Mark Schaub: That 2017 crackdown was a total… was totally unrelated to US MLM companies. You know, the media picked it up. And it did affect some of these MLM companies’ share prices. But it was actually very unfair.

What it was targeting was that these Chinese [MLMs]—and I would use the term MLM very loosely. They were more like cults. And they were doing things that were absolutely illegal, much more Illegal than just pyramid schemes. They were basically kidnapping people, sleep depriving them, and making them sell product this way.

It really was something totally beyond, you know, even perhaps the most vehement opponent of MLM. Nobody would actually categorize what they were doing as “being MLM.” They were basically criminal gangs.

And so, I think the western media either knowingly—or just didn’t understand the context—misunderstood what the crackdown was about. So, I don’t think it was really something that was directed at foreign MLM companies at all.

Nancy Tobler: Okay, great. Well, I think that’s—that will clear it up a lot. In fact, I still see, periodically, a news article that will talk about the crackdown on pyramid schemes. That’s usually what they call it. But people in the US equate pyramid schemes with MLMs a lot. Whether or not that’s… It’s not a good comparison obviously.

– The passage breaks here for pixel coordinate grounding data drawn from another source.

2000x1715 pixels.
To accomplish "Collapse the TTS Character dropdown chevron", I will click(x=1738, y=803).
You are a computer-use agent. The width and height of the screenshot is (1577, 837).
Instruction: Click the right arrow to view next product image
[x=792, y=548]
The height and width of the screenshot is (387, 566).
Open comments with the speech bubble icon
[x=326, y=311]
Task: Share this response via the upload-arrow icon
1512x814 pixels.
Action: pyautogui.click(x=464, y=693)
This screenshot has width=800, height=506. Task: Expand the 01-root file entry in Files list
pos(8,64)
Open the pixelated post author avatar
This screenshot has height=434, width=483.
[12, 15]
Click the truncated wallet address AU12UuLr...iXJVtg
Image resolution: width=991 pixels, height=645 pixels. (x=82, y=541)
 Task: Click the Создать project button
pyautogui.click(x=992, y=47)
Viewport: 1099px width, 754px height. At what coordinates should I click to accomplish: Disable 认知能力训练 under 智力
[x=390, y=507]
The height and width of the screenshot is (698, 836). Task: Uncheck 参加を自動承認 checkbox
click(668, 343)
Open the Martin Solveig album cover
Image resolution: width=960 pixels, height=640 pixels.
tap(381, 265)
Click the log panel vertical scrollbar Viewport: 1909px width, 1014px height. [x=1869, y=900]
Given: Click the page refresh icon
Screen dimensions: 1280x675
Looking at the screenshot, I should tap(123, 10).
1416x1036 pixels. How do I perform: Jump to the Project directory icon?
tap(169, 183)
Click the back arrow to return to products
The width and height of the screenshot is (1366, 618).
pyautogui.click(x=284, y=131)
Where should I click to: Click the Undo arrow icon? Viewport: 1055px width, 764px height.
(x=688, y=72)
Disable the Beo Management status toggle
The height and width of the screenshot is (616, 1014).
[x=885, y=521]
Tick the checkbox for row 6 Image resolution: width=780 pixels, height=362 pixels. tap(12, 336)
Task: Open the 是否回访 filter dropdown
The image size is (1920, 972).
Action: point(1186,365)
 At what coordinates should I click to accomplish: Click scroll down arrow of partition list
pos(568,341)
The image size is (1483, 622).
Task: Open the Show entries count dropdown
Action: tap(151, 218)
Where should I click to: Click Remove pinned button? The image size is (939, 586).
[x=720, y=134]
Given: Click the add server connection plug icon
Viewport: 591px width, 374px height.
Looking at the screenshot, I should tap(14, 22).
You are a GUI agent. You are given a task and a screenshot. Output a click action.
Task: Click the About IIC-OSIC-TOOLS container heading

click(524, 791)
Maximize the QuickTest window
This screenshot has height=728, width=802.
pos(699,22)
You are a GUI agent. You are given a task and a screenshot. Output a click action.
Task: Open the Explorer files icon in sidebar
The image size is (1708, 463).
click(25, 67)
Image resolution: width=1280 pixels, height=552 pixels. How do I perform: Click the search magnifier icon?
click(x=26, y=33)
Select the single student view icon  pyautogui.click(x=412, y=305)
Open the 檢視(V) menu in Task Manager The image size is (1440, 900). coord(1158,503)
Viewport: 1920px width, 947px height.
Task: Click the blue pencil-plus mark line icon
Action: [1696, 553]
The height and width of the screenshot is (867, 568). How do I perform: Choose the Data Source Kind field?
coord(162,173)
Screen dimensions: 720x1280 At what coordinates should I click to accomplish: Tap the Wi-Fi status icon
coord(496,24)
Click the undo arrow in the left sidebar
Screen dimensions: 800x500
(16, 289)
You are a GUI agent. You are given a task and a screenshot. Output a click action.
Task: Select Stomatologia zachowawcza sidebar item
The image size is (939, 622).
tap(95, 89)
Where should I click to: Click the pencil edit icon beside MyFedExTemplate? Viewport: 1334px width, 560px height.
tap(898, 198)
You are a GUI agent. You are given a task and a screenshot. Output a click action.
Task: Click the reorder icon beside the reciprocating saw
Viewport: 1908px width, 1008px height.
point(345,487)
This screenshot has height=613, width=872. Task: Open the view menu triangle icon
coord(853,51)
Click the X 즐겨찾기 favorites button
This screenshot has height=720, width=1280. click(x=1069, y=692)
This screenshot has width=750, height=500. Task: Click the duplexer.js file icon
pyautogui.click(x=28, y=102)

Mark Schaub: Well, I think that’s not fair.

Nancy Tobler: Yeah. It’s not fair.

Mark Schaub: I would say that’s not fair. But, I think, you know, legitimate network marketing companies in America, I think the short of it is, as far as I know, none of the major ones who were here were involved in the crackdown or suffered. And I think their share prices recovered quite well. So, I think it was misinformation, misunderstood.

Nancy Tobler: Yeah.

Yes, You Can Operate Your MLM in China Without Breaking the Law

Mark Schaub: I think legitimate MLM companies, they just have to realize it’s a different system in China, and you’ve got to work out how you want to act in a compliant fashion. Because otherwise you might do great business here but someone might destroy it very quickly. So you probably want a compliant, long-term business rather than something that just won’t work, you know, in the long term.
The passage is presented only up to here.